Improved heritability estimation from genome-wide SNPs

Abstract

Estimation of narrow-sense heritability, h(2), from genome-wide SNPs genotyped in unrelated individuals has recently attracted interest and offers several advantages over traditional pedigree-based methods. With the use of this approach, it has been estimated that over half the heritability of human height can be attributed to the ~300,000 SNPs on a genome-wide genotyping array. In comparison, only 5%-10% can be explained by SNPs reaching genome-wide significance. We investigated via simulation the validity of several key assumptions underpinning the mixed-model analysis used in SNP-based h(2) estimation. Although we found that the method is reasonably robust to violations of four key assumptions, it can be highly sensitive to uneven linkage disequilibrium (LD) between SNPs: contributions to h(2) are overestimated from causal variants in regions of high LD and are underestimated in regions of low LD. The overall direction of the bias can be up or down depending on the genetic architecture of the trait, but it can be substantial in realistic scenarios.
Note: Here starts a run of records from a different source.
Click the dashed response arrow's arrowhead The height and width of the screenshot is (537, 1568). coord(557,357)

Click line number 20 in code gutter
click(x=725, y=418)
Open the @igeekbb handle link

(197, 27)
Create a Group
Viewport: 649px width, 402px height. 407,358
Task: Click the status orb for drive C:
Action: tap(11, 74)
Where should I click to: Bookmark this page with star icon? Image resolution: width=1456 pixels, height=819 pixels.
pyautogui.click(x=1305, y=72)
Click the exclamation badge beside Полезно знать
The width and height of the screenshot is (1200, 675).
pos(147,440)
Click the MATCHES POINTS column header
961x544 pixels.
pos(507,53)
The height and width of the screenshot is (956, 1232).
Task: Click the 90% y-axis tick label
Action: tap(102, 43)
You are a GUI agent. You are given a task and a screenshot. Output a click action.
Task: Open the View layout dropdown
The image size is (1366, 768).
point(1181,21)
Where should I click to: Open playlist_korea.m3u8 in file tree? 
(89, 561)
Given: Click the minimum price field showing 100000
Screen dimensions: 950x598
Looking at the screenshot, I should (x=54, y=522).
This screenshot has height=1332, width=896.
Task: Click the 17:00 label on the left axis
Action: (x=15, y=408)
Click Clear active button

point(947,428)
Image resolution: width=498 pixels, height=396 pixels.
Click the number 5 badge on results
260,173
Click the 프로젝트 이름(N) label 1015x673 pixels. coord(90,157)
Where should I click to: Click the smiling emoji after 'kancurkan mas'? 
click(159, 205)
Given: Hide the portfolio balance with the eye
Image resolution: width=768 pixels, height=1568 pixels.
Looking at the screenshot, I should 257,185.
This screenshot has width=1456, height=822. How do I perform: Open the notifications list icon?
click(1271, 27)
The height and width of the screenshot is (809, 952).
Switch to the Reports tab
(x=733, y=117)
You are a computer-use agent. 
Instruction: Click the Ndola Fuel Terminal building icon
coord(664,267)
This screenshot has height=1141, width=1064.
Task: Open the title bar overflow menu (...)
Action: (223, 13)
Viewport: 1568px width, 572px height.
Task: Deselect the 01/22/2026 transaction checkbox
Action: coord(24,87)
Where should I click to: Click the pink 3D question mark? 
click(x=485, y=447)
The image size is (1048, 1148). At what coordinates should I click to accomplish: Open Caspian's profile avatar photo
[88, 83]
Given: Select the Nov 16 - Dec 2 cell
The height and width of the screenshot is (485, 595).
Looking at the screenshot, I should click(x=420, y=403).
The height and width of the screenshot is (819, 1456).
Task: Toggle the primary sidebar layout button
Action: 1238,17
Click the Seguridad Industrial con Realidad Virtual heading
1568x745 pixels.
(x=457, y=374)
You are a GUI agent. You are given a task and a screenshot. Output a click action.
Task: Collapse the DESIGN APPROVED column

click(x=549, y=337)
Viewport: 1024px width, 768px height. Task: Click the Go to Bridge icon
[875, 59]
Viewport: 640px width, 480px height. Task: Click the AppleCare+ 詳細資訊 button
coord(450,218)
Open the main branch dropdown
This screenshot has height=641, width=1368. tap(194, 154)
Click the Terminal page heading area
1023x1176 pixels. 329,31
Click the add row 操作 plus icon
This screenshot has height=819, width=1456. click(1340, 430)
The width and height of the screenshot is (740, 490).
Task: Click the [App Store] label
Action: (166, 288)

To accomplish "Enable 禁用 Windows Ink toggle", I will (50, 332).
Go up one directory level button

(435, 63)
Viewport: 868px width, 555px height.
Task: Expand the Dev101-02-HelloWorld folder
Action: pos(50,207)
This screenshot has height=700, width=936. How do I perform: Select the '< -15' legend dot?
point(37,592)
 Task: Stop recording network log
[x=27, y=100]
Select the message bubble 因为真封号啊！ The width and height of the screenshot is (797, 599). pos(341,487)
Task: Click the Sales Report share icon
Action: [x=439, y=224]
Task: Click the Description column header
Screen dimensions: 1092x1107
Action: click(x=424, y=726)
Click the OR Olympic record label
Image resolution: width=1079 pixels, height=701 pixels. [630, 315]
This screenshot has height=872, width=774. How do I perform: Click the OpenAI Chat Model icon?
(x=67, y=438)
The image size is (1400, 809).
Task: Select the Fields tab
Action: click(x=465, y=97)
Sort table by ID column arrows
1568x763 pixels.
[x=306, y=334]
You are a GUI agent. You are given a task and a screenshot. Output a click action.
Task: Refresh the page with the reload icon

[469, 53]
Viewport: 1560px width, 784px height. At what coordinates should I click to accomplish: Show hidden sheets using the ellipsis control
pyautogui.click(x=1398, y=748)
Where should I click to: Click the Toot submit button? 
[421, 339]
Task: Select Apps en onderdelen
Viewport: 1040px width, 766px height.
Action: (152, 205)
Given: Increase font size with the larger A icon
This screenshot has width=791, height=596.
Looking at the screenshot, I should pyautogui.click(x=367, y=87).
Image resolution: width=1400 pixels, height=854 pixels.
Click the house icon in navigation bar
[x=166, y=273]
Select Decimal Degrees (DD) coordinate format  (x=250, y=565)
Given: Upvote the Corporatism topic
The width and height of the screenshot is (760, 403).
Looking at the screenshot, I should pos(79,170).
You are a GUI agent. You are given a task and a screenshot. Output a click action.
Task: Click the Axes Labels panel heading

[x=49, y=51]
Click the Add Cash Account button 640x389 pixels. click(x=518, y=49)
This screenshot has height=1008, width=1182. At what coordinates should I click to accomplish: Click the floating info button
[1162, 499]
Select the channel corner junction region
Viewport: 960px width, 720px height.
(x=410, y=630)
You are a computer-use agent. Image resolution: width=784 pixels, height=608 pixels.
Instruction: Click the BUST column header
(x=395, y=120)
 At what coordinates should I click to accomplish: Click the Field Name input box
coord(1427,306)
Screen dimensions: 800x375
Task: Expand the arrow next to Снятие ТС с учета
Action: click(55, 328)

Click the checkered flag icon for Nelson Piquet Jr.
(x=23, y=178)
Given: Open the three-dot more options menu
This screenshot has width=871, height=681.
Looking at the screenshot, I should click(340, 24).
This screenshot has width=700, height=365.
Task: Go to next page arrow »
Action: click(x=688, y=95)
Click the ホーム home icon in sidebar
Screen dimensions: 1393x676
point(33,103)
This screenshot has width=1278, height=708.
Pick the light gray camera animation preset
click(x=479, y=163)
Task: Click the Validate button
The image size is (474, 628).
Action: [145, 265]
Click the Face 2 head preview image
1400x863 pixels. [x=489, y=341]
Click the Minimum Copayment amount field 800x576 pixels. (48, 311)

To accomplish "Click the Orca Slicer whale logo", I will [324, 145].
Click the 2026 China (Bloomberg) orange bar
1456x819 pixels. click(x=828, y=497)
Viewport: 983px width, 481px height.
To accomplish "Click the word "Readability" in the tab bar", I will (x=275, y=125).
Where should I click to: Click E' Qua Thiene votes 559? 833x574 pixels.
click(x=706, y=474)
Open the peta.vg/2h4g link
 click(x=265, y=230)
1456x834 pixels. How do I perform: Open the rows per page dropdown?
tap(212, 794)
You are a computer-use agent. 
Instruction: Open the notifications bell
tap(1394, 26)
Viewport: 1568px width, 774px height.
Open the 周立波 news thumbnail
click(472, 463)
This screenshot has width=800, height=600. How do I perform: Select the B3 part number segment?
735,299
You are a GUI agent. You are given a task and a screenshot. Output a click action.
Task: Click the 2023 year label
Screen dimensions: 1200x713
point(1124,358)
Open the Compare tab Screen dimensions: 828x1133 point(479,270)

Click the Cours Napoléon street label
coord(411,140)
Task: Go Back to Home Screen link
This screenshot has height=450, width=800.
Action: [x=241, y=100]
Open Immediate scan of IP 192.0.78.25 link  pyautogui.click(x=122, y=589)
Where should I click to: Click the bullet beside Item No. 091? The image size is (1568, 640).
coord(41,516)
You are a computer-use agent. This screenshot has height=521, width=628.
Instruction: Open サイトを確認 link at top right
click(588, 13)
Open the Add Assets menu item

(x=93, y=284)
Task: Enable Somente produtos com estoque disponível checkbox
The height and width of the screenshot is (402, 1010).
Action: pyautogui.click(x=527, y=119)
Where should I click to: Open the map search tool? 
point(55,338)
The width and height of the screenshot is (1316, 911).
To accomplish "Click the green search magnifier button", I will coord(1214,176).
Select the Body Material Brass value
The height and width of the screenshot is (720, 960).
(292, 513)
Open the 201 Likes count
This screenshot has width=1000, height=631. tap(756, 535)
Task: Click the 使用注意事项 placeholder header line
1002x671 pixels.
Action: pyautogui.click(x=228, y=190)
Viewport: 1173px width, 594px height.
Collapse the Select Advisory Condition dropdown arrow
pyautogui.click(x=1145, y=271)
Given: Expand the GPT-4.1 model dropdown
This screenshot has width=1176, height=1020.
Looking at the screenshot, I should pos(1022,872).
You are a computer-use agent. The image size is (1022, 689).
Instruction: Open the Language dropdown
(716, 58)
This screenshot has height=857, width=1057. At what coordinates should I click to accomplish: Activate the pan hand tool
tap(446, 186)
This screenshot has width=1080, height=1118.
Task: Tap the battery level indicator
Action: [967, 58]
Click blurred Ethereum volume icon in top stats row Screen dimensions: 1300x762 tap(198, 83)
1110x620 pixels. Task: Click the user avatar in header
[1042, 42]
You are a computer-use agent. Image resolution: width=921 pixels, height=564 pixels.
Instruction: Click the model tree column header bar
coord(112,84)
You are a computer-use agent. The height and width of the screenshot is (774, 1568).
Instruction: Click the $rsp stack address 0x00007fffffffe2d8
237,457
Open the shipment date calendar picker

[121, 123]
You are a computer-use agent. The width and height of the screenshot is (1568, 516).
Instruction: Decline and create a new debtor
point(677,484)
We propose a modified kinship matrix in which SNPs are weighted according to local LD. We show that this correction greatly reduces the bias and increases the precision of h(2) estimates. We demonstrate the impact of our method on the first seven diseases studied by the Wellcome Trust Case Control Consortium. Our LD adjustment revises downward the h(2) estimate for immune-related diseases, as expected because of high LD in the major-histocompatibility region, but increases it for some nonimmune diseases. To calculate our revised kinship matrix, we developed LDAK, software for computing LD-adjusted kinships.

Figure 1

Investigation of the Robustness of ${\hat{h}}^2$ to Assumptions of Polygeneity (A) The distribution of ${\hat{h}}^2$ for different numbers of causal variants, from one up to “ALL” (all 81,327 SNPs), with the use of the standard kinship matrix A (left) and the weighted kinship matrix A^∗ (right). Boxes indicate interquartile ranges, colors correspond to simulated h² (red, 0.5; green, 0.8), and whiskers span the full range except for outliers, indicated with circles. (B) The layout matches that of (A), but now the boxes correspond to the REML SD estimates calculated by GCTA, and the purple lines mark the empirical SD estimates based on the 50 replicates.

Figure 2

Investigation of the Robustness of ${\hat{h}}^2$ to Assumptions of the Relationship between Effect-Size Variance and MAF Phenotypes were simulated with each of four models (indexed by α₁) for the relationship between effect-size variance and MAF (Equation 5). Analysis was performed with each of the same four models (indexed by α₂) when allele counts were standardized. Boxes indicate interquartile ranges of ${\hat{h}}^2$. Colors correspond to simulated h² (red, 0.5; green, 0.8), and gray boxes indicate that the analysis model matches the simulation model (α₁ = α₂).

Figure 3

Distributions of ${\hat{h}}^2$ with and without Adjustment for LD The x axis indicates the relative levels of tagging of the causal variants. The boxes indicate interquartile ranges of ${\hat{h}}^2$ under SNP-based mixed-model analysis using A (left) or A^∗ (right). Colors correspond to simulated h² (red, 0.5; green, 0.8), and gray boxes indicate that causal variants were chosen at random without regard to tagging.